LIVROS E BICHOS

Este é o blog da Tércia Montenegro, dedicado preferencialmente a livros e bichos - mas o internauta munido de paciência também encontrará outros assuntos.

quarta-feira, 23 de novembro de 2011

Por um mundo de silêncio

Crônica publicada hoje, no jornal O Povo. Disponível também em http://www.opovo.com.br/app/opovo/opiniao/2011/11/23/noticiaopiniaojornal,2340372/por-um-mundo-de-silencio.shtml

POR UM MUNDO DE SILÊNCIO


            Já sabemos que a vida moderna é incrivelmente barulhenta. Mas como se não bastassem os ruídos de motor e as insistências de buzinas com os quais a maioria das pessoas se acostumou, a tecnologia parece alimentar novos e irritantes sons. São alarmes e guinchos enlouquecidos por garagens e estacionamentos, toques de celular nos estilos os mais absurdos (com músicas toscas, choro de bebê, hinos futebolísticos ou som de derrapagem de pneus), e o curioso é que os proprietários de tais máquinas nunca se constrangem por invadir, com suas explosões sonoras, o que antes era um pacífico silêncio.
            Ao contrário, soa “normal” que alguém se agite e produza ruídos como um frenético, e na falta (ou descanso fugidio) das máquinas, sente-se um desespero por falar, puxar conversa, tossir ou bater o pé, qualquer coisa que ultrapasse o hiato silencioso – sinal de angústia para muitos.

## Tarefa
Você pode redigitar por inteiro o texto do blog Livros e Bichos acima, sem mudar nada?

## Dados fornecidos

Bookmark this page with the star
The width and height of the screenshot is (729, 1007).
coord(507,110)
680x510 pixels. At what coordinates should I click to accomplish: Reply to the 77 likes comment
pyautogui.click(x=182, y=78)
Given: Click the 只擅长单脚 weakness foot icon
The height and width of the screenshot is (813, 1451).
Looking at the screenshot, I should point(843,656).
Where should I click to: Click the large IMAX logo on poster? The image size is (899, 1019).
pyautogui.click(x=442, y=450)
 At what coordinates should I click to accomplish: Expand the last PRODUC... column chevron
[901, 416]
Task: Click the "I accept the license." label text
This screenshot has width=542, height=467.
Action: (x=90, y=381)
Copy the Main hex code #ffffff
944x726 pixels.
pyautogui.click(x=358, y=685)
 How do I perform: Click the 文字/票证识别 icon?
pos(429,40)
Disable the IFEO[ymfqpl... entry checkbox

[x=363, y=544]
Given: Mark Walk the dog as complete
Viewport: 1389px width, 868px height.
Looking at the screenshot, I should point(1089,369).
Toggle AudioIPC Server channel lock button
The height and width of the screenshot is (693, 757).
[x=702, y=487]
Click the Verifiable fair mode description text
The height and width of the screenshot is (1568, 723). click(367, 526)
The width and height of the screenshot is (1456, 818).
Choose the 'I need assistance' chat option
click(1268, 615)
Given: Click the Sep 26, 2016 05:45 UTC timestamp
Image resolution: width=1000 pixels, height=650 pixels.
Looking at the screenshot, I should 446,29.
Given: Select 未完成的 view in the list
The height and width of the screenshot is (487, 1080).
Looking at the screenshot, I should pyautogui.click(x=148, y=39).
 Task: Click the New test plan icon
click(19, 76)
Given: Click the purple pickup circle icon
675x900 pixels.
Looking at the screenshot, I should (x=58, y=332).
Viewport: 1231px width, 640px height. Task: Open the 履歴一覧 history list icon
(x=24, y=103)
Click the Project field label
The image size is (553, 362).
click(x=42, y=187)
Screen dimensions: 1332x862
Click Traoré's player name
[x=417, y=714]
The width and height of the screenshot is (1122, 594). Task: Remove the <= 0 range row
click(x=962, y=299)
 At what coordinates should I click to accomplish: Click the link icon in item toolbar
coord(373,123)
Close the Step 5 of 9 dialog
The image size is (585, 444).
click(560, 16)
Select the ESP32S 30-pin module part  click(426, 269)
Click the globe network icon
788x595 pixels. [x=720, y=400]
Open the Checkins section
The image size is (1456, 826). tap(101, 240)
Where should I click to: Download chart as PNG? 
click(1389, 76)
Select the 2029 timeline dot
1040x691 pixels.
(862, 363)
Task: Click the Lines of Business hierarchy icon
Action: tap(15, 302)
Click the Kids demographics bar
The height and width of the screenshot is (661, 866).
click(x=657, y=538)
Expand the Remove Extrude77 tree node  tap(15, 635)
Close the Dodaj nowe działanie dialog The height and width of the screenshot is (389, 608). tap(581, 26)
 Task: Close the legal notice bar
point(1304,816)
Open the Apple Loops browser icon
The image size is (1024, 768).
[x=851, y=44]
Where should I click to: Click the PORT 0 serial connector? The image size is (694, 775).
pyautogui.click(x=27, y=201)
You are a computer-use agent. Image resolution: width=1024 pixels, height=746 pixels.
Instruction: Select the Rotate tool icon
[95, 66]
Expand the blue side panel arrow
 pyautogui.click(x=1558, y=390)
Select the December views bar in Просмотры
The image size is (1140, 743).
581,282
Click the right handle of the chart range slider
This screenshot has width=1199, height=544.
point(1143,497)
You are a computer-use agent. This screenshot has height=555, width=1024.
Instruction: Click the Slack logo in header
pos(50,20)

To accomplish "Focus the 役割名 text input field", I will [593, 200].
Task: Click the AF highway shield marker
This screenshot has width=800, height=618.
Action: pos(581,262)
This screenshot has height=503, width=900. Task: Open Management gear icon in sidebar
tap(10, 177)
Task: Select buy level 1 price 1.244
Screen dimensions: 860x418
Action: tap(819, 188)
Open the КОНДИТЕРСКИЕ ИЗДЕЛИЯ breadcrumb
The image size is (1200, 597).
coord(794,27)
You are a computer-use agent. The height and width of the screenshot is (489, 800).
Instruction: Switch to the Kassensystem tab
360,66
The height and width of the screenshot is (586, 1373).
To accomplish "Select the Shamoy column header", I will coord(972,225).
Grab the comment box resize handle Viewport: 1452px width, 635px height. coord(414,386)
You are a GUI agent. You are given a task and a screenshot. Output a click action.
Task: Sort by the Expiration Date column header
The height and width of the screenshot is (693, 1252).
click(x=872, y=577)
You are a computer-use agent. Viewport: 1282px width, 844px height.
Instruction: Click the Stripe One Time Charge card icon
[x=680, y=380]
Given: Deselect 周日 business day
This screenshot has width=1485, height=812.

## Resposta à tarefa
LIVROS E BICHOS

Este é o blog da Tércia Montenegro, dedicado preferencialmente a livros e bichos - mas o internauta munido de paciência também encontrará outros assuntos.

quarta-feira, 23 de novembro de 2011

Por um mundo de silêncio

Crônica publicada hoje, no jornal O Povo. Disponível também em http://www.opovo.com.br/app/opovo/opiniao/2011/11/23/noticiaopiniaojornal,2340372/por-um-mundo-de-silencio.shtml

POR UM MUNDO DE SILÊNCIO


            Já sabemos que a vida moderna é incrivelmente barulhenta. Mas como se não bastassem os ruídos de motor e as insistências de buzinas com os quais a maioria das pessoas se acostumou, a tecnologia parece alimentar novos e irritantes sons. São alarmes e guinchos enlouquecidos por garagens e estacionamentos, toques de celular nos estilos os mais absurdos (com músicas toscas, choro de bebê, hinos futebolísticos ou som de derrapagem de pneus), e o curioso é que os proprietários de tais máquinas nunca se constrangem por invadir, com suas explosões sonoras, o que antes era um pacífico silêncio.
            Ao contrário, soa “normal” que alguém se agite e produza ruídos como um frenético, e na falta (ou descanso fugidio) das máquinas, sente-se um desespero por falar, puxar conversa, tossir ou bater o pé, qualquer coisa que ultrapasse o hiato silencioso – sinal de angústia para muitos.